Nunca falha: se amanhã a Noruega entrasse em guerra com a Coreia do Norte, ninguém duvida para que lado tombariam os discursos do PCP e os corações do BE. A crônica semanal de Alberto Gonçalves para o Observador:
As
juventudes partidárias do PS e do PSD organizaram para amanhã uma
manifestação em prol da Ucrânia à porta da embaixada russa. Convidaram
os restantes partidos. Menos um. O Chega não vai porque não está na
lista. O BE e o PCP não vão porque não querem.
Este
minúsculo episódio resume na perfeição o ar que se respira na política
nacional. A fim de condenar a agressão a uma democracia europeia, a
ortodoxia vigente, ou aquilo que aqui se convencionou chamar “centro”,
excluiu um partido que meio aos solavancos condena a agressão e incluiu
dois partidos que, assumida ou disfarçadamente, a apoiam. É notável que,
independentemente dos interesses e estratégias de cada um, o
primitivismo comunista continue a merecer o respeito “institucional”
que, por boas ou más razões, não se estende a uma “extrema-direita”
errática.
O
PCP, valha a verdade, não disfarça.

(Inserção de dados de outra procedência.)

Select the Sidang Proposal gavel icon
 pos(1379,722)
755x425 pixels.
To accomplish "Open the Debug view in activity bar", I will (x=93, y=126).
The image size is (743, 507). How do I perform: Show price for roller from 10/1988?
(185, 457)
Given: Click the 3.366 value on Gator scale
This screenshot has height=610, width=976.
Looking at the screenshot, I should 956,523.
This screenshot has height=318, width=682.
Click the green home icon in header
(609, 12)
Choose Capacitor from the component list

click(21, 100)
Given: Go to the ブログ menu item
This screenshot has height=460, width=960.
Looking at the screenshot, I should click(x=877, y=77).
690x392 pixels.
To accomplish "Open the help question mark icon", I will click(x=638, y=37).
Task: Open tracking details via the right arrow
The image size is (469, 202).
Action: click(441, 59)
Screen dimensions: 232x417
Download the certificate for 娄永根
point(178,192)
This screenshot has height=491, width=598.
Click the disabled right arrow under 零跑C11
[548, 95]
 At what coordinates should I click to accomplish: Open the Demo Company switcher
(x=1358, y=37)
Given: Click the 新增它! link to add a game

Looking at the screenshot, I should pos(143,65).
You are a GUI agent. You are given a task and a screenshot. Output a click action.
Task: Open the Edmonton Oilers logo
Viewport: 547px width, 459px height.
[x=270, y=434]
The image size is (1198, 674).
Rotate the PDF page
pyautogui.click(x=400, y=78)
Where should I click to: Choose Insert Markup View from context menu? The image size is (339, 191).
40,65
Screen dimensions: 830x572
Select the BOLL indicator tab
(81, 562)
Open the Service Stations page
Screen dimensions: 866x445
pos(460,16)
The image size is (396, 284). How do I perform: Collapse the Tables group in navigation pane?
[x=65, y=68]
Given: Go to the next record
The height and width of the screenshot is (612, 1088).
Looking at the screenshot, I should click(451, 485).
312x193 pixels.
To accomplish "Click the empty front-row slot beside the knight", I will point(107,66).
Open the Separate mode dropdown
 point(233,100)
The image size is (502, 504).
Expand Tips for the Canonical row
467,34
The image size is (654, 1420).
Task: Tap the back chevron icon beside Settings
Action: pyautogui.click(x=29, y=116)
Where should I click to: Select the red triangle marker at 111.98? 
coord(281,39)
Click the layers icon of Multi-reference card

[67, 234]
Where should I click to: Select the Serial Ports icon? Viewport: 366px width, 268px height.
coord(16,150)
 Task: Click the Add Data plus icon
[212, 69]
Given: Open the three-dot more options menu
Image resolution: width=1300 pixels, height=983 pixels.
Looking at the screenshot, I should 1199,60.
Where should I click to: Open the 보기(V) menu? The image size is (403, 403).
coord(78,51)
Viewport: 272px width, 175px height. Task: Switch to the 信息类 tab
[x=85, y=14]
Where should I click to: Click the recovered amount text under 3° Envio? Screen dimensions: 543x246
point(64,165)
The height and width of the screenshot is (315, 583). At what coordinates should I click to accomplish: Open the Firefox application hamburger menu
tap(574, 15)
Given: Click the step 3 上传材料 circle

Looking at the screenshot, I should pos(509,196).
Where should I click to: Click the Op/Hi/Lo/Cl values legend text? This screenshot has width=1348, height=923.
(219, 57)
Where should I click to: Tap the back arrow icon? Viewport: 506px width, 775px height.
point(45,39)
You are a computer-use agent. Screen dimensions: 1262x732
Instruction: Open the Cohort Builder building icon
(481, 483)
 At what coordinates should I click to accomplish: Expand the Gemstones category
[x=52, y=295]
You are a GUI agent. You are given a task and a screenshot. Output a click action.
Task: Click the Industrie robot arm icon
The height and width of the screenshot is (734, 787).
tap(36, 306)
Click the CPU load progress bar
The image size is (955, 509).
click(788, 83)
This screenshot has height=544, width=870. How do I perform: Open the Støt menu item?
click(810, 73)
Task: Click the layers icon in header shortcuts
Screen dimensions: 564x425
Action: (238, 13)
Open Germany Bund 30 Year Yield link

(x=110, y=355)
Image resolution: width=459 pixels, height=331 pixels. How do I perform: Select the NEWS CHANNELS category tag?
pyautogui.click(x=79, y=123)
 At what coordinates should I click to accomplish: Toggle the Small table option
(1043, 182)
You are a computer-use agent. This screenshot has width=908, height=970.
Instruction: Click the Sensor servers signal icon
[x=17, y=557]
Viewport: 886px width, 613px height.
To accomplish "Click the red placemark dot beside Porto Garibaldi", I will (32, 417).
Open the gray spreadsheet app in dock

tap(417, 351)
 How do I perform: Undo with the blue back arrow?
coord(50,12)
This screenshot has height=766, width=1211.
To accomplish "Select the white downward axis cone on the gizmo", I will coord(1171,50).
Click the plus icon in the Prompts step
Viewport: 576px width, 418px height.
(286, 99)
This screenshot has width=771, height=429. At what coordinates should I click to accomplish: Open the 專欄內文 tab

Dias antes da invasão, o futuro
ex-deputado António Filipe, cuja ausência da próxima legislatura
suscitou lamentos pungentes à direita, escreveu no Twitter: “Biden
decidiu que a Rússia tem de invadir a Ucrânia quer queira quer não
queira. Se não invadir a bem terá de invadir a mal.” Entretanto, os
camaradas do dr. Filipe produziram diversos argumentos, oficiais e
oficiosos, para demonstrar que a Rússia, por instigação dos EUA e da
NATO, é a solitária vítima desta história. A única crítica a Putin veio
de Jerónimo de Sousa, que o acusou de “capitalismo” e de “atacar a União
Soviética” [sic]. É possível que o chefe do PCP ainda habite em 1989.
Ou em 1917.
O
Bloco de Esquerda, que também celebra 1917 e também não celebra 1989,
optou pela habitual dissimulação no que toca à Ucrânia, que com cinismo
exige “neutral”. A canalhice é típica e só convence perturbados: na
semana passada, o BE citava Putin para explicar que o governo ucraniano
resultara de um golpe da “extrema-direita”; anteontem, a fim de simular
“solidariedade”, o BE desatou a explicar que Putin é que é de
“extrema-direita”. Em gente comum, tamanho contorcionismo provocaria
hérnias danadas. Os sacristões do BE não são gente comum. Por flagrante
hipocrisia, o BE condena a invasão. Por convicção, tempera a condenação
com as inevitáveis referências aos EUA e à NATO, que, à semelhança do
que acontece com o PCP, representam tudo o que o BE abomina.
À
semelhança do PCP, o BE abomina o Ocidente e os regimes democráticos em
que o Ocidente se estrutura. Isto não significa que as nossas
democracias não tenham defeitos. Têm imensos, nalguns casos a ponto de
já nem se parecerem muito com democracias. A diferença é que um
democrata gostaria de democracias melhores, mais sólidas, mais abertas,
mais justas. E os comunistas do PCP e do BE querem acabar com elas.
É
infantil discutir se Putin, antigo agente do KGB, é ou não é comunista.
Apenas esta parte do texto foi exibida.